Продолжите рассказ о поездке в Москву с известием о восшествии императора на престол. Начните сразу после последней приведенной фразы.

Выбранный отрывок:
........

На изъявление моей совершенной готовности исполнять всегда священную его для меня волю его величество продолжать изволил:
— Я хочу послать вас в Москву с объявлением о моем восшествии на престол.
Я отвечал:
— Готов хоть сейчас отправиться.
— Приезжайте же ко мне в 3 часа пополудни, — прибавил государь, — и все приготовлено будет к вашему отправлению.
Принимая пакет к московскому военному генерал-губернатору, я спросил у государя:
— Ваше величество прикажете мне тотчас возвратиться?
Император со вздохом мне сказал:
— Желал бы, но как Богу будет угодно.
Государь поручил мне удостовериться в духе поселенных войск и донести его величеству по эстафете в собственные руки, но не из Новгорода, а из первого удобного места. Я просил, чтобы мне дан был фельдъегерь, что и было исполнено. При отправлении государь приказал мне заехать к бывшему тогда военным министром графу Татищеву, чтобы получить от него бумаги, которые следовало отправить в Москву, но граф Татищев мне сказал, что оне уже посланы с нарочным курьером. Сие произвело в Москве большое недоумение, ибо я никак не мог догнать курьера, отправившегося несколько часов прежде меня.
Я выехал из Петербурга во вторник, в 8 часов вечера, 15 декабря; со мной были адъютанты: Новосильцев — князя Голицына и мой — Жеребцов. Очень поздно, уже 14-го числа, вспомнили, что нужно запретить выезд из города через заставы без записки от коменданта[90]. Хотя сей последний и предварен был мною, что я отправляюсь по высочайшему повелению в Москву, но, видно за суетами, г. Башуцкой не выслал на заставу билета, и я должен был дожидаться, пока фельдъегерь не привез мне оного.
В Новгороде явился ко мне с рапортом генерал-майор Угрюмов, отрядный командир поселенных войск. Я спросил у него, приведены ли к присяге все военные чины, находящиеся под его начальством. Он мне отвечал, что он не успел еще сего сделать, потому что к нему прислан был из Петербурга один только экземпляр присяги, а так как войска его расположены в разных местах, то и нужно списать несколько с оного копий. Я продолжал спрашивать, доволен ли он повиновением вверенных ему войск и известно ли им всем о восшествии императора Николая Павловича на престол? Генерал-майор Угрюмов на сие мне отвечал, что сия перемена в царствовании войскам известна и что он головой своей отвечает за верность поселенных войск. Сверх того, я спрашивал у батальонного командира внутренней стражи, который подтвердил мне, что известие о восшествии на престол ныне царствующего императора не произвело никакого неприятного действия, и что, по замечанию его, все поселенные войска готовы будут присягнуть. Я заметил, что о бывшем происшествии в Петербурге, 14 декабря, в Новгороде не было еще известно.
Во исполнение высочайшего повеления я послал из города Крестец по эстафете донесение мое к императору, в котором я старался совершенно успокоить его величество на счет духа поселенных войск. Я ехал не так скоро, как бы желал, по причине недостатка в снеге, особливо по шоссе — в некоторых местах был голый песок, а чтобы сие вознаградить, я не выходил почти из повозки, выключая нескольких минут, чтобы напиться чаю. Едущий вперед фельдъегерь приготовлял для меня лошадей и платил прогоны. Остановясь на одной станции, не доезжая Вышнего Волочка, я вижу кибитку, у которой стоял человек в форменной шинели. Я спросил:
— Кто едет?

........

Выдержка из записей:
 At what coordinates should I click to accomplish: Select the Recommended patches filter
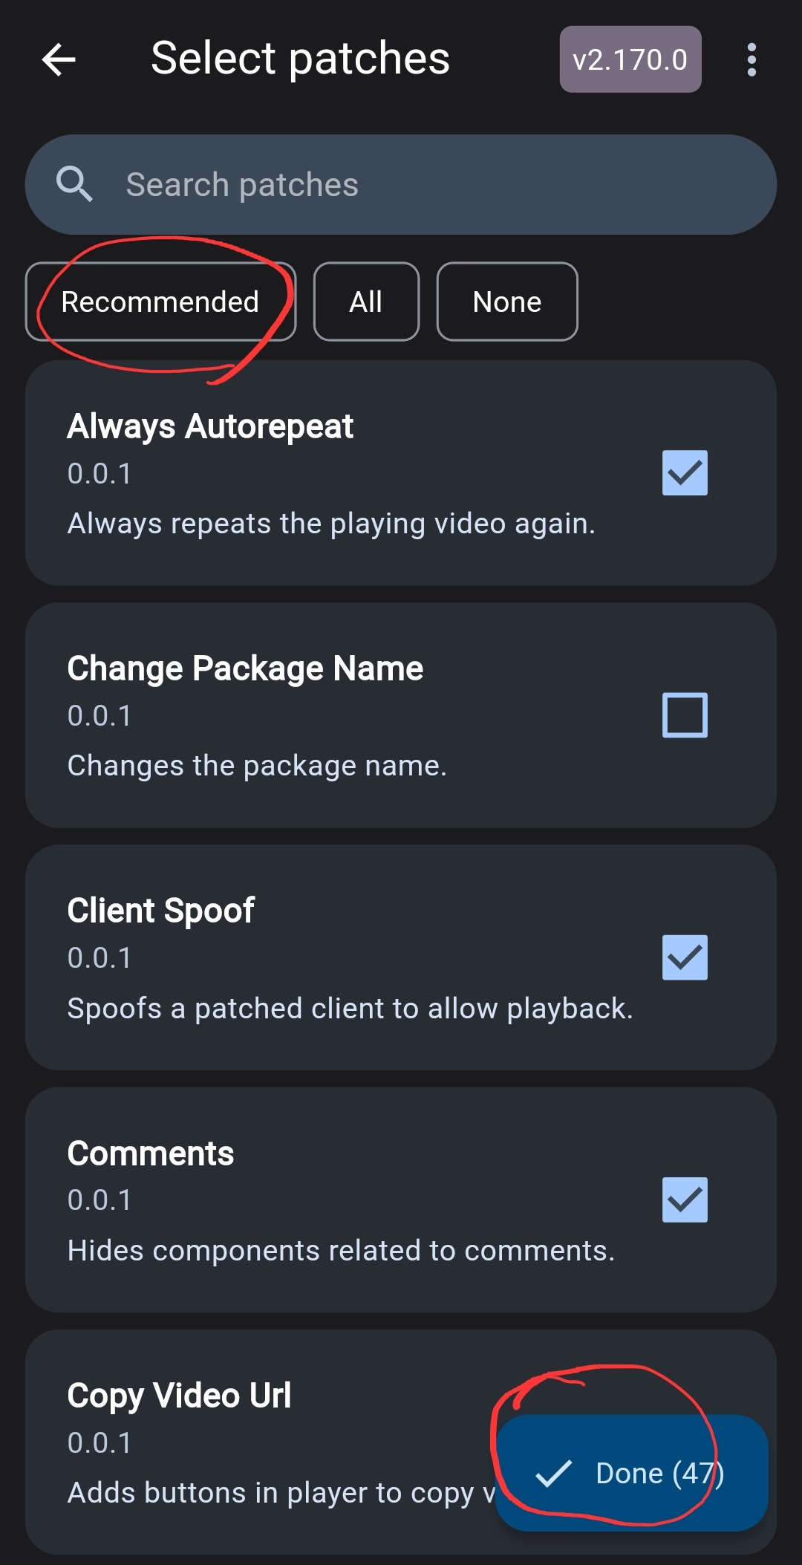(160, 302)
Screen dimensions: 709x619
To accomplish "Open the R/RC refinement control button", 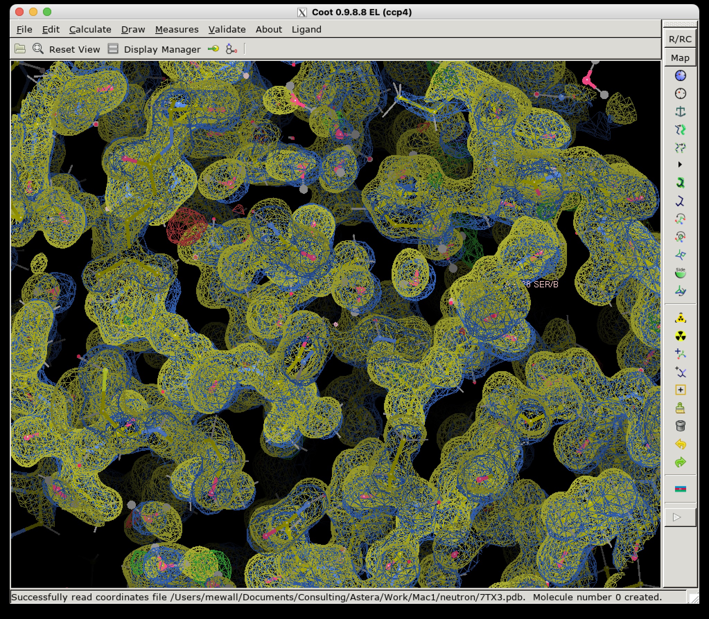I will (680, 39).
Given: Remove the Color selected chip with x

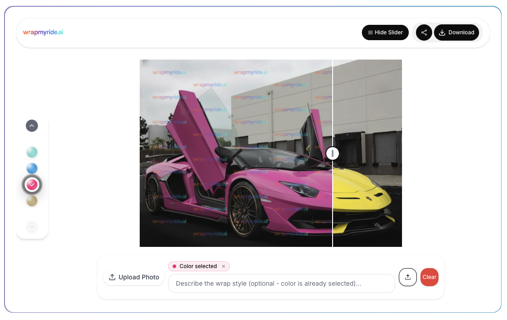Looking at the screenshot, I should [223, 266].
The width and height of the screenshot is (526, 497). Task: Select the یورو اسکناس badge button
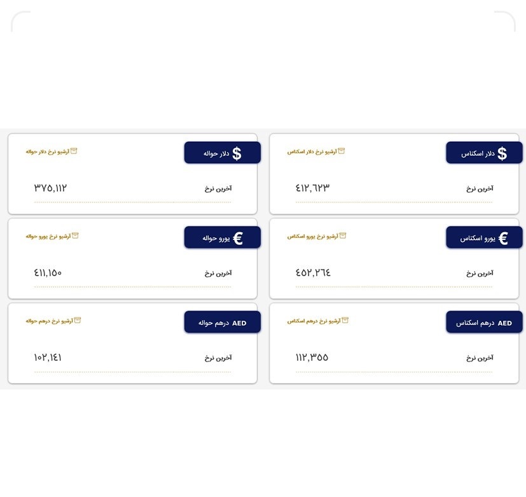(483, 237)
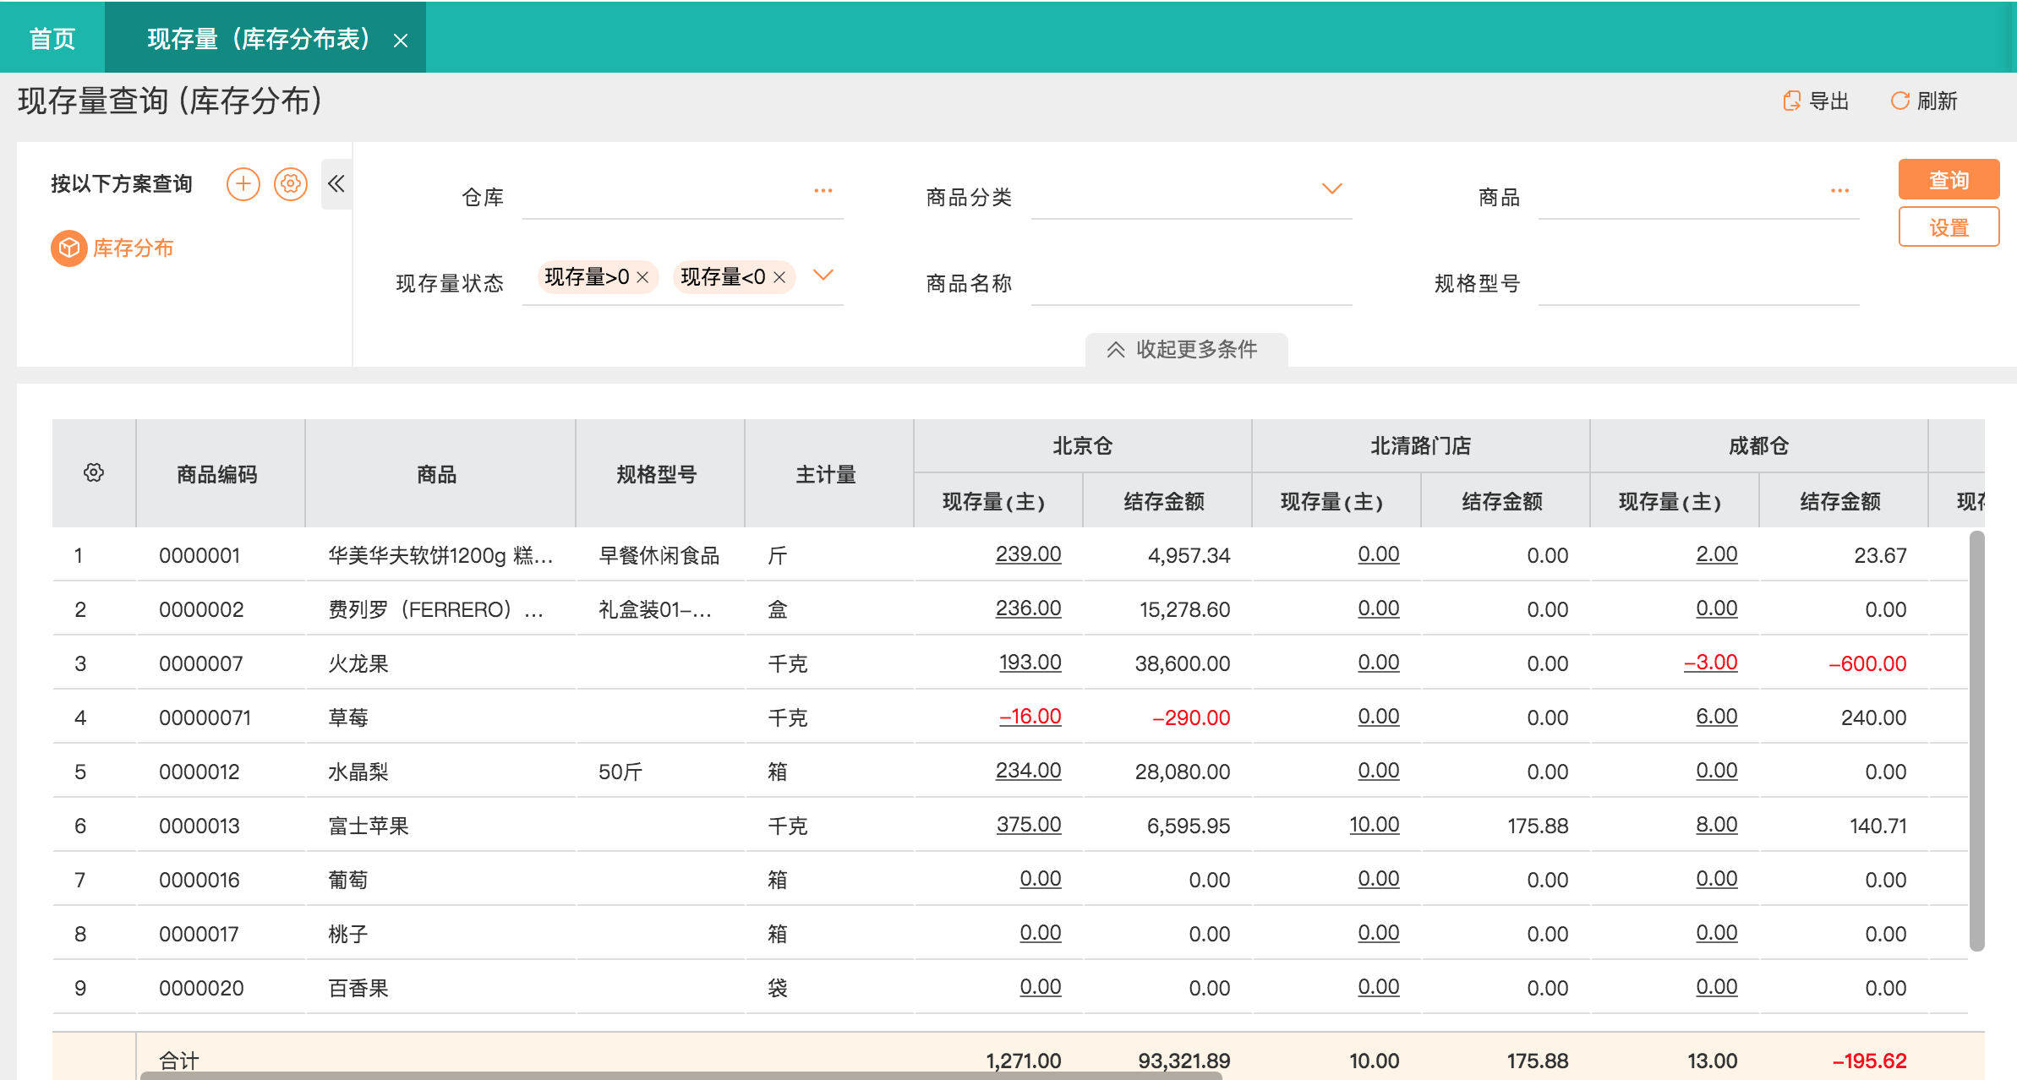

........

Итог задания:
Он мне отвечал:
— Кавалергардского полка поручик Свистунов за ремонтом[91].
Я приехал в Москву в ночь с четверга на пятницу и остановился у военного генерал-губернатора князя Голицына. Он мне сказал, что ожидал меня с большим нетерпением, ибо в Москве уже разнесся слух о восшествии императора Николая Павловича на престол, а между тем официального известия он не получал. Князь Голицын послал за старшим обер-прокурором правительствующего сената московских департаментов, князем Гагариным, чтобы повестить господ сенаторов собраться в сенат для выслушания манифеста о восшествии на престол императора Николая I, и к архиепископу Филарету — для приведения к присяге в Успенском соборе в восемь часов утра. Я поехал с князем Голицыным в одной карете в сенат, где мне дан был стул. По прочтении манифеста и всех приложений, отправились в Успенский собор.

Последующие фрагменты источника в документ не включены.